> _Task details_: Carry on the page about tumor targeting with Auger emitters, picking up right after its last sentence.

____ Page text

Tumour targeting of Auger emitters using DNA ligands conjugated to octreotate

Riferimento: 
Int J Radiat Biol. 2012 Dec;88(12):1009-18.
Autori: 
Lobachevsky P, Smith J, Denoyer D, Skene C, White J, Flynn BL, Kerr DJ, Hicks RJ, Martin RF.
Fonte: 
Int J Radiat Biol. 2012 Dec;88(12):1009-18.
Anno: 
2012
Azione: 
Nei tumori la radio-terapia Auger può essere coniugata al DNA nel sistema recettoriale octreotide-somatostatina.
Target: 
Recettori octreotide-somatostatina/radio-terapia tumorale.

ABSTRACT
PURPOSE:
The objective of the study was to conjugate the DNA binding ligand para-[(125)I]-iodoHoechst to octreotate, and to explore the tumour targeting potential of this conjugate in the octreotate-somatostatin receptor system.

________
____ Dataset extract

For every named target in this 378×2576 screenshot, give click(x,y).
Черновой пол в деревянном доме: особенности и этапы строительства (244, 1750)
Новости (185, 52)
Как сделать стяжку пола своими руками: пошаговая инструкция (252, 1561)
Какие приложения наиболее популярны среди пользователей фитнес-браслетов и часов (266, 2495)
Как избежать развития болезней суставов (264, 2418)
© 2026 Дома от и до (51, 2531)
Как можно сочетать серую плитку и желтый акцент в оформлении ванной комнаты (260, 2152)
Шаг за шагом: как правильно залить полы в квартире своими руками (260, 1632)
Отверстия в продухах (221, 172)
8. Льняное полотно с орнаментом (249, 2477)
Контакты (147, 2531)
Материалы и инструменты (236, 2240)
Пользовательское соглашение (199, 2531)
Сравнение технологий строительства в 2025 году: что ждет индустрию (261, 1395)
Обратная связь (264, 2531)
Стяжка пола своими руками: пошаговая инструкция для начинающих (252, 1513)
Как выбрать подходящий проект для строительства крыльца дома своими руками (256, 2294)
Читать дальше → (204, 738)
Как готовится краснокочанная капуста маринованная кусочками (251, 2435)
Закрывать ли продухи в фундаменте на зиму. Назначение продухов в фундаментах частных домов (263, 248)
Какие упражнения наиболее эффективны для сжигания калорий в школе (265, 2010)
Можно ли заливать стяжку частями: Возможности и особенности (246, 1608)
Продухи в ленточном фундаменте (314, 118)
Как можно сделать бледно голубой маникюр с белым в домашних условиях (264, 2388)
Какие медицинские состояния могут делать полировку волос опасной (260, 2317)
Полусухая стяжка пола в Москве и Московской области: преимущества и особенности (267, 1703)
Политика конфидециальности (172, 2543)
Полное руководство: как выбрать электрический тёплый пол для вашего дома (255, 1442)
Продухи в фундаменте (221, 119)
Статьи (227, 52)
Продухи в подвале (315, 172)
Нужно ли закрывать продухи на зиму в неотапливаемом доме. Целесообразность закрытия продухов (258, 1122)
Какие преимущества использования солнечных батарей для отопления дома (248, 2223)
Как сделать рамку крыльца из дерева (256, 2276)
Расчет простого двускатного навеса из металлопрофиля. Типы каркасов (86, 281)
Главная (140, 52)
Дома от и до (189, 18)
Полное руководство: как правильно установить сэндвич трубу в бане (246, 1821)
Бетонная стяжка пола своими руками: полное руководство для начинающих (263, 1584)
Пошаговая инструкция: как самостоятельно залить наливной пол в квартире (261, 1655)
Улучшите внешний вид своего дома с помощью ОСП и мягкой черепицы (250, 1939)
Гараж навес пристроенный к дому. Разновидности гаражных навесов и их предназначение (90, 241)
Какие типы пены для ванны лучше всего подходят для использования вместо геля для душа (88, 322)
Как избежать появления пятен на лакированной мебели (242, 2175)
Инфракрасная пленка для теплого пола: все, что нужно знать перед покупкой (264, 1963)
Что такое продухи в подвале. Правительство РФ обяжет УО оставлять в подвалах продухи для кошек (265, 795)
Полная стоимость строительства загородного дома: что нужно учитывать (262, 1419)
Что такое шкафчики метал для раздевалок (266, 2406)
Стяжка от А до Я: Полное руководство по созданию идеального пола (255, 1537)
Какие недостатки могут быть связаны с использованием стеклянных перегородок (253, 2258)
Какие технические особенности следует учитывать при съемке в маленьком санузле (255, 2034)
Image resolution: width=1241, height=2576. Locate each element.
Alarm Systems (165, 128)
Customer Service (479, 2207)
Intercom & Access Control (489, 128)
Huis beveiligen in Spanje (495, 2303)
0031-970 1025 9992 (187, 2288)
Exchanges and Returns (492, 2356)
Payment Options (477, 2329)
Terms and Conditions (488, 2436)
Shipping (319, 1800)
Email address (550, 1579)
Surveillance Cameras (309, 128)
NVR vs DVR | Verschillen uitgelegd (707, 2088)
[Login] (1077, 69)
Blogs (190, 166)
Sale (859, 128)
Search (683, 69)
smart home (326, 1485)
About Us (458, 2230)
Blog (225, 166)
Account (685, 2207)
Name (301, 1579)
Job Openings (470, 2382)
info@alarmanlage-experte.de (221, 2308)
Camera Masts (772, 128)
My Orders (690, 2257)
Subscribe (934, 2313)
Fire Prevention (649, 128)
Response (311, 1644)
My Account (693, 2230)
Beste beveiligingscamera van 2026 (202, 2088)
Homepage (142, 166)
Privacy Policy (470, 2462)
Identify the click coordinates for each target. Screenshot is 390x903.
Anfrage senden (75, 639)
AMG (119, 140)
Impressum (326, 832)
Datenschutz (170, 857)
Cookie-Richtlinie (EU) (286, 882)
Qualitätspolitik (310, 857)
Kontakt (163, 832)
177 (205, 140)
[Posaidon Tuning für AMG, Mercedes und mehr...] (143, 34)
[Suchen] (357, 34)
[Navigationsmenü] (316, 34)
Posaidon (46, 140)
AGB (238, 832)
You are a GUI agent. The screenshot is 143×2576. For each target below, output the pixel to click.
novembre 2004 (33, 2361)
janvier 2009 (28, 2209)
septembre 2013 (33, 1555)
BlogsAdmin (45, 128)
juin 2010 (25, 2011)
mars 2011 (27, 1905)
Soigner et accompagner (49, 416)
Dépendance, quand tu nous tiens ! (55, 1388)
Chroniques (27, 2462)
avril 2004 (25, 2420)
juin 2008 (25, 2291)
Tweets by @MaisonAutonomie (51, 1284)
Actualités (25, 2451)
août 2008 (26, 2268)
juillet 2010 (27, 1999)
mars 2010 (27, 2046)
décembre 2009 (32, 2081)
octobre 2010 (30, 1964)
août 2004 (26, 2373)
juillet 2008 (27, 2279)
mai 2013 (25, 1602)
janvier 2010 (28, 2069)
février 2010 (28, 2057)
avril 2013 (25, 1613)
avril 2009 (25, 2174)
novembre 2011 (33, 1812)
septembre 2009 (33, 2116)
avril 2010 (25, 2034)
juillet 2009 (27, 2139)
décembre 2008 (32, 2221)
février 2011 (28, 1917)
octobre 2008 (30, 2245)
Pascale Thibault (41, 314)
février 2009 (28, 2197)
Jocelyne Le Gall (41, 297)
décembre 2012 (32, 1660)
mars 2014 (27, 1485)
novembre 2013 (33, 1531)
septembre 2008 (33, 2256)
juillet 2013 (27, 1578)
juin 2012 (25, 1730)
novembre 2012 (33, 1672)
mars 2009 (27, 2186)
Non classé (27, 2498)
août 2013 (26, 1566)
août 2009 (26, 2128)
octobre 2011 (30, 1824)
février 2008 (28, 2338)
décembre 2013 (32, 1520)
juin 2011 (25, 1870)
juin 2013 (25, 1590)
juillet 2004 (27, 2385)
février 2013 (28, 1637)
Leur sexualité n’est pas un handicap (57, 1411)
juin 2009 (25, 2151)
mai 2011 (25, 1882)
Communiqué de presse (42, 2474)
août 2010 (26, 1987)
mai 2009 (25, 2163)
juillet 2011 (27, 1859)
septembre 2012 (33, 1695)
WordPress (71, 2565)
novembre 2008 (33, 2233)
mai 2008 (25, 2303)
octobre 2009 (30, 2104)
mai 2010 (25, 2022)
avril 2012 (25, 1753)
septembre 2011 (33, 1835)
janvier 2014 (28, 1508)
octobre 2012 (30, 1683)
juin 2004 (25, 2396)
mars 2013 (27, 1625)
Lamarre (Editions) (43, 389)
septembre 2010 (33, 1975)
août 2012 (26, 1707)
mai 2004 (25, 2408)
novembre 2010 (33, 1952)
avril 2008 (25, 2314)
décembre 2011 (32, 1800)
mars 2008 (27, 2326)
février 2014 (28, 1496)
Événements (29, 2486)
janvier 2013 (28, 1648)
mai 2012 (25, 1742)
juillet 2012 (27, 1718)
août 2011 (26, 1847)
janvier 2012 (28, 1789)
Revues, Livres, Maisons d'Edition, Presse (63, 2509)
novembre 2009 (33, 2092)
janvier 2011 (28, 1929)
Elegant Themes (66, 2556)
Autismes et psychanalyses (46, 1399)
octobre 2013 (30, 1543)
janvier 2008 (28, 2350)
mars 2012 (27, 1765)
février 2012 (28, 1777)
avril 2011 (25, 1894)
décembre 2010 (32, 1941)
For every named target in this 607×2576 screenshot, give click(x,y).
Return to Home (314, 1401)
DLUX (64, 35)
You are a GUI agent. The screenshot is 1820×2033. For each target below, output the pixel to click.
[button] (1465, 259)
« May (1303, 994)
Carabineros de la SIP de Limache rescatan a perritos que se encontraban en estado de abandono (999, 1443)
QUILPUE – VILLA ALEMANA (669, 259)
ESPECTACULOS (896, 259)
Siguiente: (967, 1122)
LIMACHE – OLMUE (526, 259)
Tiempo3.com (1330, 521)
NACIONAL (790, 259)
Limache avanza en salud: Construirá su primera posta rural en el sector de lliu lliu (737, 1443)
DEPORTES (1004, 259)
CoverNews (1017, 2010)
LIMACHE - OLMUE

________

> _Reply to the task_:
METHODS:
We synthesized a Hoechst analogue containing a tri-butylstannyl group in the para position of phenyl ring, conjugated it to the N-terminal amino group of octreotate and prepared (125)I-labelled conjugate by iododestannylation. We used the somatostatin receptor (SSTR2) over-expressing cell line A427-7 derived from its parent A427 human non-small cell lung carcinoma cell line to investigate SSTR2 affinity and receptor-mediated internalisation of the conjugate, and the mouse A427-7 tumour xenograft model for in vivo biodistribution studies of the radiolabelled conjugate.
RESULTS:
A method was developed for convenient preparation of high specific activity radioiodinated conjugate which retains affinity for somatostatin receptors and is internalised into A427-7 SSTR2 over-expressing cells via a receptor-mediated mechanism. The conjugate accumulates in mouse A427-7 tumour xenografts following intravenous administration.
CONCLUSIONS:
A dual targeting strategy for Auger endoradiotherapy, in which a DNA ligand is used to target the Auger decay to DNA, in conjunction with receptor-mediated targeting to specific receptors, using a labelled DNA ligand/peptide conjugate, has been demonstrated for the octreotate-somatostatin receptor system.